→ **WHAT IS REQUIRED**:
Search the listing below for the line containing "409x273 pixels. How". From there through the line containing "This screenshot has height=480, width=376.", transcribe every line exactly, both ends included.

→ **GIVEN DATA**:
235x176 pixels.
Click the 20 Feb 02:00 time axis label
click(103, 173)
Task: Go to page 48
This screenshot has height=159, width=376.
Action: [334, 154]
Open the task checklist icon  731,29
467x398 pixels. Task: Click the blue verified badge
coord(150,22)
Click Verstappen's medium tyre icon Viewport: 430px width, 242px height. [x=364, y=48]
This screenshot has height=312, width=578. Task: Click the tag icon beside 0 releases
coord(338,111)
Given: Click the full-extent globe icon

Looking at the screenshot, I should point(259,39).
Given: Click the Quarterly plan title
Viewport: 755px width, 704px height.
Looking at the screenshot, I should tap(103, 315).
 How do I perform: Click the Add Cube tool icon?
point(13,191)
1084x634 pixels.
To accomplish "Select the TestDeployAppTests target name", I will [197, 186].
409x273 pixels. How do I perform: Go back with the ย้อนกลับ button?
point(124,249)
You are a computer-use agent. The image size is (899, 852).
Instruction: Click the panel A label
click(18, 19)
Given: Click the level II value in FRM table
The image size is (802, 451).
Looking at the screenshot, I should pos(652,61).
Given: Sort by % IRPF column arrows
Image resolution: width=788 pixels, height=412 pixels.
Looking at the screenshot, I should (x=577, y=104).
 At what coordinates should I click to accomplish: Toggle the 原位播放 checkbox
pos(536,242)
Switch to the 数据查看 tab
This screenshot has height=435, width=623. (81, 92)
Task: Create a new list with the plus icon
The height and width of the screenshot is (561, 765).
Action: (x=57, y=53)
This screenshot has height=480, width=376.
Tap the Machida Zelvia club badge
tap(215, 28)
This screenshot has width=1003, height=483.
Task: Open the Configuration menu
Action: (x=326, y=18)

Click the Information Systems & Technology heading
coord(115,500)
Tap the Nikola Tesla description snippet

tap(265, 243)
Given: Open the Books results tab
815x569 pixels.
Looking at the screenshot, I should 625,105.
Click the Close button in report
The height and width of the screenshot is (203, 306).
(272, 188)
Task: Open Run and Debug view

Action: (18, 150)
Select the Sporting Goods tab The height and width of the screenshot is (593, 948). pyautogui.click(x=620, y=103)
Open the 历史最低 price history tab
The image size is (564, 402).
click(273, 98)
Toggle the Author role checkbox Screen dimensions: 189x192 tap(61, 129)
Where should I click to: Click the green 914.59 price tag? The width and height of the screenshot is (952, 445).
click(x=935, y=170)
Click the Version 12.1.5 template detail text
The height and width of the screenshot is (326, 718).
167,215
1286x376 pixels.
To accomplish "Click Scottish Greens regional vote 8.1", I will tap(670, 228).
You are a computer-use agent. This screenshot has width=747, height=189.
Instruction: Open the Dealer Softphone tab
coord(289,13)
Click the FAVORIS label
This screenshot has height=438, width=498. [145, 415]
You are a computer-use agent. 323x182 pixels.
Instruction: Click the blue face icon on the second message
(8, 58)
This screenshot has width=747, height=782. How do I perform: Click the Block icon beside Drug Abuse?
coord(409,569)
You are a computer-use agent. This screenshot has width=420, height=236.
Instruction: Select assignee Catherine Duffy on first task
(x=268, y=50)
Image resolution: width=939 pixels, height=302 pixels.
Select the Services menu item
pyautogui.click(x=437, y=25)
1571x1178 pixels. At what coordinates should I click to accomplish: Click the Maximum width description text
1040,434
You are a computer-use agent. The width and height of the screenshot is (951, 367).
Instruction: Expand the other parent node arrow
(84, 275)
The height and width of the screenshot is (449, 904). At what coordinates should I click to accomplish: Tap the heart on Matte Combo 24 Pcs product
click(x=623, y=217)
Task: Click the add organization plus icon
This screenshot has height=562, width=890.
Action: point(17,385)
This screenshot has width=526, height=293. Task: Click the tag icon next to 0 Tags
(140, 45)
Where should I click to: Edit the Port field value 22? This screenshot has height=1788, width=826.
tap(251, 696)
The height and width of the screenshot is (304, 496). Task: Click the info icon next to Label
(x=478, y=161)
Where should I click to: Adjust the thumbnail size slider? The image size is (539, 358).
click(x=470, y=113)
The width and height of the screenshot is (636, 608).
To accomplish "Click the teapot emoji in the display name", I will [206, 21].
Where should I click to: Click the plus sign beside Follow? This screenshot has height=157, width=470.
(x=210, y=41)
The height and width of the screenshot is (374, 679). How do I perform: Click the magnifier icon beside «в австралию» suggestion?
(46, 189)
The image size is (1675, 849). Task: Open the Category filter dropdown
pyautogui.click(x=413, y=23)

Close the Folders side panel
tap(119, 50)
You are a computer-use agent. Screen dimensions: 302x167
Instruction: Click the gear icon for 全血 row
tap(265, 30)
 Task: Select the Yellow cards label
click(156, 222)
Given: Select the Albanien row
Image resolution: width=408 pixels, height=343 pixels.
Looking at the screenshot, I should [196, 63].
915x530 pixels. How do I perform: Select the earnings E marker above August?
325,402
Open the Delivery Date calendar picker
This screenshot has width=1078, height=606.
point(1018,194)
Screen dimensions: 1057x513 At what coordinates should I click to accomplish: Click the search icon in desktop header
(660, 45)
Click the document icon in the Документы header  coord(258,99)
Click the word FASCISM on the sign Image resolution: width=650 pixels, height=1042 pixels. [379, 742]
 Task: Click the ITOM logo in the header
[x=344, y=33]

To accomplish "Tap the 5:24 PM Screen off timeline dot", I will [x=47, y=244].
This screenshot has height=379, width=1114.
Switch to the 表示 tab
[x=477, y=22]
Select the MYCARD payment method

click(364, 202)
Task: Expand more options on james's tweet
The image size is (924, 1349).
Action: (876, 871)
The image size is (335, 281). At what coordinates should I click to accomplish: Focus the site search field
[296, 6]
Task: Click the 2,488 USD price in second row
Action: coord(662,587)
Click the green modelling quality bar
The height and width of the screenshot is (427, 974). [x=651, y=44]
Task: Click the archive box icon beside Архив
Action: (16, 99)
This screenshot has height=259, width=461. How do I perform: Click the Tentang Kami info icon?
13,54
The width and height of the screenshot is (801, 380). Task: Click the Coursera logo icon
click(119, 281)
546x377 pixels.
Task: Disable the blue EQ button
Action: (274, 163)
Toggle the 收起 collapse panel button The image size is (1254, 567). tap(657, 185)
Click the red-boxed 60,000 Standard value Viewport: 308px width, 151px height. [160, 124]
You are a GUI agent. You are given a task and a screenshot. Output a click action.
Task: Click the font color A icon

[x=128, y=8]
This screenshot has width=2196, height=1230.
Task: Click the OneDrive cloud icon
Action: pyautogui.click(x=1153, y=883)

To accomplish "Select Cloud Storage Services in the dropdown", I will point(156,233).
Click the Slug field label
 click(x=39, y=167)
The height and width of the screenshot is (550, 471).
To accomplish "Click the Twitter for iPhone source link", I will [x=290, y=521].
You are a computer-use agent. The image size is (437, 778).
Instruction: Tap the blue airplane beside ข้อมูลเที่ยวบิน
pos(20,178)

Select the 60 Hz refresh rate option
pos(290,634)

→ **ANSWER**:
409x273 pixels. How do I perform: Go back with the ย้อนกลับ button?
point(124,249)
You are a computer-use agent. The image size is (899, 852).
Instruction: Click the panel A label
click(18, 19)
Given: Click the level II value in FRM table
The image size is (802, 451).
Looking at the screenshot, I should pos(652,61).
Given: Sort by % IRPF column arrows
Image resolution: width=788 pixels, height=412 pixels.
Looking at the screenshot, I should (x=577, y=104).
 At what coordinates should I click to accomplish: Toggle the 原位播放 checkbox
pos(536,242)
Switch to the 数据查看 tab
This screenshot has height=435, width=623. (81, 92)
Task: Create a new list with the plus icon
The height and width of the screenshot is (561, 765).
Action: (x=57, y=53)
This screenshot has height=480, width=376.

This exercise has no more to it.